* **Problem details**:
Format the entries as a JSON list of strings, one string per line and with blank lines omitted, beginning at the line that contains "Given: Click digit 1 in Đuôi lô column" and stopping after the line that contains "tap(403, 138)".
======
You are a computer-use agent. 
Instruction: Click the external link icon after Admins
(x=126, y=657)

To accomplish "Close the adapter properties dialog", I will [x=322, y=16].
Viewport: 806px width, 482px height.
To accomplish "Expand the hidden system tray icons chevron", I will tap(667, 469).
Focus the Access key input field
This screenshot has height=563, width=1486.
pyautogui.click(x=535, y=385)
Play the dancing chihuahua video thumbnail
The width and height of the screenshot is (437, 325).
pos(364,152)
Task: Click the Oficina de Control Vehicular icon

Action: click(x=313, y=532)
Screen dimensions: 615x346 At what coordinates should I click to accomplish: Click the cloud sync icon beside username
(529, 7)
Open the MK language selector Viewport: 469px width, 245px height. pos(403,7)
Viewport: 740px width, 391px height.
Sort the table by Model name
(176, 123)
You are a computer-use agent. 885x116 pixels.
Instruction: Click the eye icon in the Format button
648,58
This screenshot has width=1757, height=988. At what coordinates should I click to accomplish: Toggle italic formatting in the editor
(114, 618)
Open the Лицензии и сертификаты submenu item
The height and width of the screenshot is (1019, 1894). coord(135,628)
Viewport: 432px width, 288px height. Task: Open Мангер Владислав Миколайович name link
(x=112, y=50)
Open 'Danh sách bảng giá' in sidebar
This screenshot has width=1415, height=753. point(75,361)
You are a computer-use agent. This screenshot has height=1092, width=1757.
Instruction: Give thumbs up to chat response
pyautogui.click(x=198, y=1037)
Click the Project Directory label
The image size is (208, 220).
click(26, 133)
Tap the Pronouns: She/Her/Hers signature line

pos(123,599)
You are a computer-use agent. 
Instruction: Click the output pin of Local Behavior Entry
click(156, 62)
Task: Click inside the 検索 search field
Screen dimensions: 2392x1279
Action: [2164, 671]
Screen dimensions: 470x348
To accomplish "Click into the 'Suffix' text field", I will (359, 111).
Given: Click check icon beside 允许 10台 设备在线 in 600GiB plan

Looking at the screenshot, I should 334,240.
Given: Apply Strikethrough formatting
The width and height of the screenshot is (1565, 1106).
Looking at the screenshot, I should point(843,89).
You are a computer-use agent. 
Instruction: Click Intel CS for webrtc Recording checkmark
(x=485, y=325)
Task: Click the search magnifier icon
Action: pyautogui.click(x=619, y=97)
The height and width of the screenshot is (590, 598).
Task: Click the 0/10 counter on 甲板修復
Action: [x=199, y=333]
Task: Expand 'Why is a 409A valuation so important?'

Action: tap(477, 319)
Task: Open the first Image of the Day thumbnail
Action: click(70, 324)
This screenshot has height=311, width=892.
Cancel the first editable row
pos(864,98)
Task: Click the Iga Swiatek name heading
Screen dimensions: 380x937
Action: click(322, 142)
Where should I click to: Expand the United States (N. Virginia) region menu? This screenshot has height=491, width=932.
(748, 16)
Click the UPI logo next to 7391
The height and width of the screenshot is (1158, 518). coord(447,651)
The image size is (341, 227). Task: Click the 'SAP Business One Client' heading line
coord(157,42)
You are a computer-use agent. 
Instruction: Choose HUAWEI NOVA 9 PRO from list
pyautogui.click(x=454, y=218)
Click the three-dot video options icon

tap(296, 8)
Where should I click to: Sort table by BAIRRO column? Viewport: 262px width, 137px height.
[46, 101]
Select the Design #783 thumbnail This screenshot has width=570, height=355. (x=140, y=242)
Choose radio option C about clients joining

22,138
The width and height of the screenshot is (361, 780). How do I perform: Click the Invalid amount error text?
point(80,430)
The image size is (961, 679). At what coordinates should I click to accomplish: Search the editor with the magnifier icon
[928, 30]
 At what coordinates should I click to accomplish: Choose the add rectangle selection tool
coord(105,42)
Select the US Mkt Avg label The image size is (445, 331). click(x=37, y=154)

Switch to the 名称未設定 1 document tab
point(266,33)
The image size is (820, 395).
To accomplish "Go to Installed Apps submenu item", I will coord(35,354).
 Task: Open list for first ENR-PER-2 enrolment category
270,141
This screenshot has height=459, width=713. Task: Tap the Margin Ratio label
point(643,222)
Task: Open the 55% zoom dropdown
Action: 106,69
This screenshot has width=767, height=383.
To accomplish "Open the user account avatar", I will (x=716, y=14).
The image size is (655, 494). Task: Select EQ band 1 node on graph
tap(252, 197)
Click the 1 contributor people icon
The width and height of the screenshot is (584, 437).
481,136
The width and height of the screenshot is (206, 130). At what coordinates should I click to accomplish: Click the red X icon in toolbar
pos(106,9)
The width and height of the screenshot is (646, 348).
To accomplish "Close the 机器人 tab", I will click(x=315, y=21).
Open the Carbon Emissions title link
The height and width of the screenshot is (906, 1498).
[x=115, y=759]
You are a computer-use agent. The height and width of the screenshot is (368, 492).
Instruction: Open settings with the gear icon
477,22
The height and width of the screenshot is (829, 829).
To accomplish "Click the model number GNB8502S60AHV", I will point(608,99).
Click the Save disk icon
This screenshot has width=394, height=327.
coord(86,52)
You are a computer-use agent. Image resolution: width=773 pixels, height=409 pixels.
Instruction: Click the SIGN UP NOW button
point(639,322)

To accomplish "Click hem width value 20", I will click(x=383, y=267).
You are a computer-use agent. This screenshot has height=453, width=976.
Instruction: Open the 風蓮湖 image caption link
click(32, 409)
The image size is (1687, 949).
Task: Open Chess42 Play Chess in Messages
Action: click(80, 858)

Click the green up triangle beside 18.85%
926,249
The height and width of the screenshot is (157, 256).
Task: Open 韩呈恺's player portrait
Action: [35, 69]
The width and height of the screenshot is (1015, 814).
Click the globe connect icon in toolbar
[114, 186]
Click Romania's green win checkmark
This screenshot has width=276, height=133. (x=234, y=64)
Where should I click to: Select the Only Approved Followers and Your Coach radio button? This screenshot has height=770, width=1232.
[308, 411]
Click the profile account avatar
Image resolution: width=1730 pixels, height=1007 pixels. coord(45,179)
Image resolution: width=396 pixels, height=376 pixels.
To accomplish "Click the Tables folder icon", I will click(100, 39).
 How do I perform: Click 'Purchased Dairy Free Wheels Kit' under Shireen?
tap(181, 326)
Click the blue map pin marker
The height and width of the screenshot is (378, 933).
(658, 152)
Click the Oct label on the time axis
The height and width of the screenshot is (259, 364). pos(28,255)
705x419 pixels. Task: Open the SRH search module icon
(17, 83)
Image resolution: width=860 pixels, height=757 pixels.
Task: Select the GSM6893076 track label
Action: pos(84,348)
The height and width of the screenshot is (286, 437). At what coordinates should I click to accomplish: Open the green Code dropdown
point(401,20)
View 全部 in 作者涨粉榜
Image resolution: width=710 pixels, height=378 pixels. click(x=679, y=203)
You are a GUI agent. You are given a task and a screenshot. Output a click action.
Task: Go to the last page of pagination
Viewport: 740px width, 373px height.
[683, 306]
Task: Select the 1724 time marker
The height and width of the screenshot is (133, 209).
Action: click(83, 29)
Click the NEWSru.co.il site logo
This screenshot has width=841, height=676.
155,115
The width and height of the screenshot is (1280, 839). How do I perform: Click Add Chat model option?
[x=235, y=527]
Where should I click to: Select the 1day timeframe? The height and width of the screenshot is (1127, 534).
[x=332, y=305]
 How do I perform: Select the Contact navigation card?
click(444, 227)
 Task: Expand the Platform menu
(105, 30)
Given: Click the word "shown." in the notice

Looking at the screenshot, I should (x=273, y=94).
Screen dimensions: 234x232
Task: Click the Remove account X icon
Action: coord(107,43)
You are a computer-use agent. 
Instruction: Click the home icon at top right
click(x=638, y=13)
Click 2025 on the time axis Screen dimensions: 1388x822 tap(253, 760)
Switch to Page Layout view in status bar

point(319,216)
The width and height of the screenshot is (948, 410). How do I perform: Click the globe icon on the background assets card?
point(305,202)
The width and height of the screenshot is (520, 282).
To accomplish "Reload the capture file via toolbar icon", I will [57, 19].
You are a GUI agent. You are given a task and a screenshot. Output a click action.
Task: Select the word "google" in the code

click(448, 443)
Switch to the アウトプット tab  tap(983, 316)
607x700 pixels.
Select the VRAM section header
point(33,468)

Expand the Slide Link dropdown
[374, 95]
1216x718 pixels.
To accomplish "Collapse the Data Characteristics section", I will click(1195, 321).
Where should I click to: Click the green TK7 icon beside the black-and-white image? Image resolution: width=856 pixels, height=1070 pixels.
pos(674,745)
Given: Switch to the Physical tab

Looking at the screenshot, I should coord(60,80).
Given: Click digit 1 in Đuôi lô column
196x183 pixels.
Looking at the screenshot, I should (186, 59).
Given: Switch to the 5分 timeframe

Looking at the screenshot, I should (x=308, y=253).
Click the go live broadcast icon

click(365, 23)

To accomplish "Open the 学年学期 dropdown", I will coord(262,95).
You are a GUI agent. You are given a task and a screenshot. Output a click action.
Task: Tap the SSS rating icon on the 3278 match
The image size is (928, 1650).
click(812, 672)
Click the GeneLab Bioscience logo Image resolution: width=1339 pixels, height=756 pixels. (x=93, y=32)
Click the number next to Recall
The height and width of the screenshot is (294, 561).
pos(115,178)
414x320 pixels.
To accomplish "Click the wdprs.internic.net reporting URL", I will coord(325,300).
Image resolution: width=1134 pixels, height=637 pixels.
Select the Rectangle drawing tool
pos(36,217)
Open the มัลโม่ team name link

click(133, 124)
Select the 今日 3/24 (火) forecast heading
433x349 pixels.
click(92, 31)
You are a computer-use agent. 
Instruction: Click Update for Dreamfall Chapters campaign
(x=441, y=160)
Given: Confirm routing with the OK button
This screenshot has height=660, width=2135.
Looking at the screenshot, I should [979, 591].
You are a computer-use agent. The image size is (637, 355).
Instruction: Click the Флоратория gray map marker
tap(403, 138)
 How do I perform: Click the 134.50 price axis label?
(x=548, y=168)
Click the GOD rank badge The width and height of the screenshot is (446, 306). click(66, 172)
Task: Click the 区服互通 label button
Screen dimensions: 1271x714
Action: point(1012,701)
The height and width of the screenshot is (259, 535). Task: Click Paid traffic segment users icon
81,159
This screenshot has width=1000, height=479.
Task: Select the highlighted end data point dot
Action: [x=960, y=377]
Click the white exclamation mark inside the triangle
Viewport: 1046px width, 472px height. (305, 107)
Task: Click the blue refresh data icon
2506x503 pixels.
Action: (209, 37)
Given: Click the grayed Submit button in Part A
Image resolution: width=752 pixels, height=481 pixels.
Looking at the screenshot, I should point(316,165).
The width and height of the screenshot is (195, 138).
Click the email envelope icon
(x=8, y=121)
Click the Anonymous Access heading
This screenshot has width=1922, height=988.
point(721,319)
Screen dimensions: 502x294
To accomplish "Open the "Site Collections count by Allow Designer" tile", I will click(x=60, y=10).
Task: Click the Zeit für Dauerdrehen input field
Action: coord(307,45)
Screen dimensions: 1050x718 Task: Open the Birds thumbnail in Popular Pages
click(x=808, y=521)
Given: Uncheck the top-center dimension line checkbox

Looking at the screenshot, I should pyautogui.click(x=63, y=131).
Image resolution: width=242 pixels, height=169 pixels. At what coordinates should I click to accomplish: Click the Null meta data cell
======
* **Exercise solution**:
[
  "Given: Click digit 1 in Đuôi lô column",
  "196x183 pixels.",
  "Looking at the screenshot, I should (186, 59).",
  "Given: Switch to the 5分 timeframe",
  "Looking at the screenshot, I should (x=308, y=253).",
  "Click the go live broadcast icon",
  "click(365, 23)",
  "To accomplish \"Open the 学年学期 dropdown\", I will coord(262,95).",
  "You are a GUI agent. You are given a task and a screenshot. Output a click action.",
  "Task: Tap the SSS rating icon on the 3278 match",
  "The image size is (928, 1650).",
  "click(812, 672)",
  "Click the GeneLab Bioscience logo Image resolution: width=1339 pixels, height=756 pixels. (x=93, y=32)",
  "Click the number next to Recall",
  "The height and width of the screenshot is (294, 561).",
  "pos(115,178)",
  "414x320 pixels.",
  "To accomplish \"Click the wdprs.internic.net reporting URL\", I will coord(325,300).",
  "Image resolution: width=1134 pixels, height=637 pixels.",
  "Select the Rectangle drawing tool",
  "pos(36,217)",
  "Open the มัลโม่ team name link",
  "click(133, 124)",
  "Select the 今日 3/24 (火) forecast heading",
  "433x349 pixels.",
  "click(92, 31)",
  "You are a computer-use agent. ",
  "Instruction: Click Update for Dreamfall Chapters campaign",
  "(x=441, y=160)",
  "Given: Confirm routing with the OK button",
  "This screenshot has height=660, width=2135.",
  "Looking at the screenshot, I should [979, 591].",
  "You are a computer-use agent. The image size is (637, 355).",
  "Instruction: Click the Флоратория gray map marker",
  "tap(403, 138)"
]